The American president is both head of state and somewhat equivalent to a head of government in the British sense. Other countries generally completely separate the head of state and head of government. In Britain, at the moment the head of state is King Charles, and the head of government (prime minister) is Keir Starmer of the Labour party. In many other countries the two positions are president and prime minister.

Canadians don’t directly elect a prime minister, much as they might want to. He or she is appointed by the Governor General (GG) to whom the Head of State, the current monarch of Canada (currently always the same as the monarch of England) delegates their power to select a Prime Minister. The whole system has a very long history, evolving over hundreds of years from the time when there were (nearly) absolute monarchs deriving their legitimacy (such as it was) from the divine right of kings.

The Governor General selects a new prime minister within a few days after one of two things happens:

  • An election is held.
  • The governing party selects a new leader.
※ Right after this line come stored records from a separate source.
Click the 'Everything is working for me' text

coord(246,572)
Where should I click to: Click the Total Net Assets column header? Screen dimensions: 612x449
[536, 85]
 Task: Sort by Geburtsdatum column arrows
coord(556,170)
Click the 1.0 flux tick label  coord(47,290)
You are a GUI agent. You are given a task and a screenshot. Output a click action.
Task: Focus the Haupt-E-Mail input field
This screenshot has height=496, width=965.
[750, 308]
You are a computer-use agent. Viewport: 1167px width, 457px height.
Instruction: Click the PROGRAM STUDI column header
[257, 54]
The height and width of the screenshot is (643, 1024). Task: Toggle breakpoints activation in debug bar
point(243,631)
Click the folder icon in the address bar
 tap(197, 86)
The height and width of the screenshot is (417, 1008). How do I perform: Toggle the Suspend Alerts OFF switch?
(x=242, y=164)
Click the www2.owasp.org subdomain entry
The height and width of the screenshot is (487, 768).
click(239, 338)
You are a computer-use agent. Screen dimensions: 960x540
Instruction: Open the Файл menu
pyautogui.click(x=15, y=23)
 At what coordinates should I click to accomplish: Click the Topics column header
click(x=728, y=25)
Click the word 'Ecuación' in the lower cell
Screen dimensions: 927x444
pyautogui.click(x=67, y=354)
The GG always picks the leader of the plurality party: the one with the most seats in the House of Commons in Parliament (I don’t know what happens if there is a tie). Theoretically, he or she can pick anybody, but at the federal level, since the constitutional crisis of 1926 (the King-Byng Affair), it’s always been the leader of the plurality party. There was a minor hiccup in Ontario a few decades ago but that’s irrelevant at the moment.

So, on March 9, Mark Carney was selected as leader of the then-governing Liberal Party. He did not become prime minister immediately; that happened on March 14, when Mary Simon, the current Governor General, called on him to form a government. In the meantime, Justin Trudeau (or, Trudeau II, since his father was also PM) was still prime minister.

As of this writing, Carney does not have a seat in the Commons (see above: the GG can pick anyone) and isn’t guaranteed to win one in the election. But he’s still prime minister, if the Liberals win, until he resigns in embarrassment and his party selects yet another leader. He just can’t participate in debates in Parliament – he has to watch from the gallery overlooking the House of Commons.

The Election Campaign

The Governor General decides when there will be an election, more or less, but there are constraints. The Constitution calls for an election at least every 5 years, but the GG can call one earlier. There’s a “fixed election date” law, but it’s a law, not a constitutional requirement, and the GG can ignore it. And she just did, since our next fixed election date was supposed to be October 27, 2025, but she had an excellent excuse: the Prime Minister requested one. The GG pretty much always does what the PM asks (about which, more in a hypothetical future post).

Unlike the American system, in theory people don’t obviously campaign constantly, starting immediately after the previous election. You can’t campaign until the Governor General “drops the writ” (a popular but completely inaccurate phrase). What happens is:

  • On the advice of the Prime Minister, the Governor General issues a proclamation of an election date (what people generally mean when they say the GG “drops the writ”), which must take place 36-50 days after the proclamation. That’s now April 28.
  • Elections Canada issues the actual writs, plural, one to the returning officer of each riding (our equivalent of an American congressional district). I’m not going to look up how returning officers are selected.
  • There are limits on how much political parties, and even third parties, can spend on campaigning. In theory there isn’t any of this Citizens United, billionares-have-the-right-to-buy-elections stuff; I’m sure rich people have ways around this, but maybe I’m too cynical in my old age (70.5 and counting).

But, really, every obnoxious speech in Question Period should probably be considered to be campaigning, as well as every interview with a party leader, and every political editorial in a newspaper, and those can happen at any time.

How Voting Works

You get to vote if you are a citizen and Elections Canada knows who you are. Elections Canada is an independent agency that is not (or at least less) susceptible to political pressure. They set riding boundaries (subject to constitutional constraints) and run the actual elections. Gerrymandering and voter suppression are really hard in Canada.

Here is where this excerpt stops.